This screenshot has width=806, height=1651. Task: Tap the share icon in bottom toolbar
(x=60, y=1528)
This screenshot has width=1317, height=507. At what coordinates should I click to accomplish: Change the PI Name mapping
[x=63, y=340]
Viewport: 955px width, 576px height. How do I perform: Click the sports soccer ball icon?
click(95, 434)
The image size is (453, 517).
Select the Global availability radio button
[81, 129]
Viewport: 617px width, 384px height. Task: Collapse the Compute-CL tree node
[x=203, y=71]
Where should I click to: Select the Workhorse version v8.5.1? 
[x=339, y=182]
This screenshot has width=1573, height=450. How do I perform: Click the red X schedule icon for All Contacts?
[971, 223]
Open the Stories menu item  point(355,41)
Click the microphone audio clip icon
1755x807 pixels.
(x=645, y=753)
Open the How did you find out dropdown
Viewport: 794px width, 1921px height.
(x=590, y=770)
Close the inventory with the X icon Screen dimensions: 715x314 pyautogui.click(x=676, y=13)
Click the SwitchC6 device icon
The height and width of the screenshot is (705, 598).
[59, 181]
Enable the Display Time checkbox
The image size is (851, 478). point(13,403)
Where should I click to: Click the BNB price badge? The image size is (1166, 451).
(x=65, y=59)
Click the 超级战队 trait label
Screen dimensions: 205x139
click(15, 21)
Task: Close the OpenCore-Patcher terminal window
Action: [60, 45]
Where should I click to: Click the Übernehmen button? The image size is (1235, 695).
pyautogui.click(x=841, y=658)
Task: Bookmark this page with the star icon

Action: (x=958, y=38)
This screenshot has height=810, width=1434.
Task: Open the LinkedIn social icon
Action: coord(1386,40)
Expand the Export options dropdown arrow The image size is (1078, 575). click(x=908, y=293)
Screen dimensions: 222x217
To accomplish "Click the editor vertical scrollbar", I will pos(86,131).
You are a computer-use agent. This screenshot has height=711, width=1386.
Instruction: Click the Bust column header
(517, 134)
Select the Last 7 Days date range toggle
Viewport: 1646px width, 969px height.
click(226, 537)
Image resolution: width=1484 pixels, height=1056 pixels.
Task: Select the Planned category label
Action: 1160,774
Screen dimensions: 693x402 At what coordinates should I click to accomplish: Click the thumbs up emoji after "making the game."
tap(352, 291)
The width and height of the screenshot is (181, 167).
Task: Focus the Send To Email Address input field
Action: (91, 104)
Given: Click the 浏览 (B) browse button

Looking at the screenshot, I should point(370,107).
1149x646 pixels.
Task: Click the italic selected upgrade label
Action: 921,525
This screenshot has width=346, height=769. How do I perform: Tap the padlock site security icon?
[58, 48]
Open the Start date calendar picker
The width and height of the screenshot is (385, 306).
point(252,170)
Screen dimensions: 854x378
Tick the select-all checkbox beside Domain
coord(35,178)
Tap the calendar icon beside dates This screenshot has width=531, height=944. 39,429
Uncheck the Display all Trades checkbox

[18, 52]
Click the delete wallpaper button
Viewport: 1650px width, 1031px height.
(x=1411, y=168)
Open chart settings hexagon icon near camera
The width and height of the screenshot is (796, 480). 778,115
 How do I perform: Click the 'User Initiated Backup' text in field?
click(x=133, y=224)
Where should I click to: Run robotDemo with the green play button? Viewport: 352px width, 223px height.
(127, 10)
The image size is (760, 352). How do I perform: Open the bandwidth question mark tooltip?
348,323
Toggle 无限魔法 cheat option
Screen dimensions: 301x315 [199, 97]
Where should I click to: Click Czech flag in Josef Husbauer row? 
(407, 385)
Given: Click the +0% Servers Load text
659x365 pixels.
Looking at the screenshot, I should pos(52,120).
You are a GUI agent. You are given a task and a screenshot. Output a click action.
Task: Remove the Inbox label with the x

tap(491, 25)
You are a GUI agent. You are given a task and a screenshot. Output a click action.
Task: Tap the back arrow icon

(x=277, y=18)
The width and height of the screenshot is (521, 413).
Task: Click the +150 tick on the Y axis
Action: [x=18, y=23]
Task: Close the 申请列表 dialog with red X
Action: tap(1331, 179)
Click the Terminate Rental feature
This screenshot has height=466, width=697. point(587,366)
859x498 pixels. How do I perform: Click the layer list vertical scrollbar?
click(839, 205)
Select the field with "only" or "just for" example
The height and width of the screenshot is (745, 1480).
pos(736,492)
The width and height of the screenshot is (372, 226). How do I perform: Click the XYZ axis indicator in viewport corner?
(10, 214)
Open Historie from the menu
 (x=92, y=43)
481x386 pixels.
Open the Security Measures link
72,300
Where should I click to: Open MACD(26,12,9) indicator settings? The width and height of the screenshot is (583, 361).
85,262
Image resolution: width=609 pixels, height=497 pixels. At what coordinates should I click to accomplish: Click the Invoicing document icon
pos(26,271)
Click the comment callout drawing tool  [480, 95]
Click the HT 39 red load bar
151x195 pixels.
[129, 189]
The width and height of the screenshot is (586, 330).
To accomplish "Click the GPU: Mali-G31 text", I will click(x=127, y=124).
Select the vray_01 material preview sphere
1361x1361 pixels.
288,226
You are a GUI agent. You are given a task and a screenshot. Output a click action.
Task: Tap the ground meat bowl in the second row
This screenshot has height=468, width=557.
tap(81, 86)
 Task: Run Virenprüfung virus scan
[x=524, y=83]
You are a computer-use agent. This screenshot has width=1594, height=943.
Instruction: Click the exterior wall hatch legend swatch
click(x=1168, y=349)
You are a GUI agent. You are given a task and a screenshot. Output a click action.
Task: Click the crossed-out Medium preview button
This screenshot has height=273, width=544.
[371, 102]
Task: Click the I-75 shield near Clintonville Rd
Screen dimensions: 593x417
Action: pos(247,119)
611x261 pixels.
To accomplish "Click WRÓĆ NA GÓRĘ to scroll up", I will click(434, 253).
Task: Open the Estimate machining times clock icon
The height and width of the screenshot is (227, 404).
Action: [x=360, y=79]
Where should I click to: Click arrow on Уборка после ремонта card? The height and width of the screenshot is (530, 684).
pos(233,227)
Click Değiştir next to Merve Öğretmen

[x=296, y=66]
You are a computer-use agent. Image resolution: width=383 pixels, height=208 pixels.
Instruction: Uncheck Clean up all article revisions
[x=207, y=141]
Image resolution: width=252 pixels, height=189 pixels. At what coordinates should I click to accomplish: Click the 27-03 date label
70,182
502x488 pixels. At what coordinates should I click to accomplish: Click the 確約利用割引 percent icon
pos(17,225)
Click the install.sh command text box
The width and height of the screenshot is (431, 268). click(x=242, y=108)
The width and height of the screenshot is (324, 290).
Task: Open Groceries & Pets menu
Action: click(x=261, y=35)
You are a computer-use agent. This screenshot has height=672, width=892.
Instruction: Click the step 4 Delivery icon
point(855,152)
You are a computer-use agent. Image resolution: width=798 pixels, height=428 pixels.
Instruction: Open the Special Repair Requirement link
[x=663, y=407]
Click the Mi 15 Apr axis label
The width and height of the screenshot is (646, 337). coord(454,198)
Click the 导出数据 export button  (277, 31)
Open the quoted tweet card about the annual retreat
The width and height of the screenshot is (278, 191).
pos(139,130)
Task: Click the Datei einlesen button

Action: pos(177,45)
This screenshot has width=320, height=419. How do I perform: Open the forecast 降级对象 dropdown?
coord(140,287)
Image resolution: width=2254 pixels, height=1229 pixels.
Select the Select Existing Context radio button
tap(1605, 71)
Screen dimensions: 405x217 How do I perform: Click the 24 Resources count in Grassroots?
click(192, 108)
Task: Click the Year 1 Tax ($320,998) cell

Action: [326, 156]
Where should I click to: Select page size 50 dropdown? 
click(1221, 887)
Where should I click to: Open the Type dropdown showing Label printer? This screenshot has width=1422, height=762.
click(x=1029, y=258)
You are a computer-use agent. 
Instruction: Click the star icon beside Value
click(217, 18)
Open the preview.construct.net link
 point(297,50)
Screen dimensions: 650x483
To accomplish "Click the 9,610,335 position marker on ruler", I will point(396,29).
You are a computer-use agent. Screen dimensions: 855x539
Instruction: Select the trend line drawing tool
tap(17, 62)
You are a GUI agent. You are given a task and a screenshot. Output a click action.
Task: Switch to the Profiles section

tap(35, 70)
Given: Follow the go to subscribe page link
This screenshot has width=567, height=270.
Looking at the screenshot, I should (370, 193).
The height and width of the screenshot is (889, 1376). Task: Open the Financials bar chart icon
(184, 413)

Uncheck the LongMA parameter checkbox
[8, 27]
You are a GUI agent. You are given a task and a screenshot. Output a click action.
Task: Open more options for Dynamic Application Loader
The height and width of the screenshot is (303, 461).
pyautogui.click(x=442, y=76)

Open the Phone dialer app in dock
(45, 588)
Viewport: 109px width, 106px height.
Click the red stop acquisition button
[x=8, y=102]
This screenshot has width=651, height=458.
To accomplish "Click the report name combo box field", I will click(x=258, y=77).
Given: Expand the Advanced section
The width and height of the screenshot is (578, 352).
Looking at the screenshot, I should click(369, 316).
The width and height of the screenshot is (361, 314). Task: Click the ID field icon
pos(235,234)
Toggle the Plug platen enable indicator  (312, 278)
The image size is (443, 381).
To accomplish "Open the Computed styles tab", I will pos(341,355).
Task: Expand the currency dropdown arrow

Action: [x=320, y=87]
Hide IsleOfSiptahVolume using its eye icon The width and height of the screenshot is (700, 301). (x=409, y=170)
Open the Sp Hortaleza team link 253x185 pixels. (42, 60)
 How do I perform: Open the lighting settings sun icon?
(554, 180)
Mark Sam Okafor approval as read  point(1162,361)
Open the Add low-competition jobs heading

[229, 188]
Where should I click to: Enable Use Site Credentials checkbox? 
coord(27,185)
--------
[AIM OF THE TASK] Start with the first line of the data and print every line exactly. The line containing "Open the Stories" is the last one to include.

[TASK ANSWER]
This screenshot has width=806, height=1651. Task: Tap the share icon in bottom toolbar
(x=60, y=1528)
This screenshot has width=1317, height=507. At what coordinates should I click to accomplish: Change the PI Name mapping
[x=63, y=340]
Viewport: 955px width, 576px height. How do I perform: Click the sports soccer ball icon?
click(95, 434)
The image size is (453, 517).
Select the Global availability radio button
[81, 129]
Viewport: 617px width, 384px height. Task: Collapse the Compute-CL tree node
[x=203, y=71]
Where should I click to: Select the Workhorse version v8.5.1? 
[x=339, y=182]
This screenshot has width=1573, height=450. How do I perform: Click the red X schedule icon for All Contacts?
[971, 223]
Open the Stories menu item  point(355,41)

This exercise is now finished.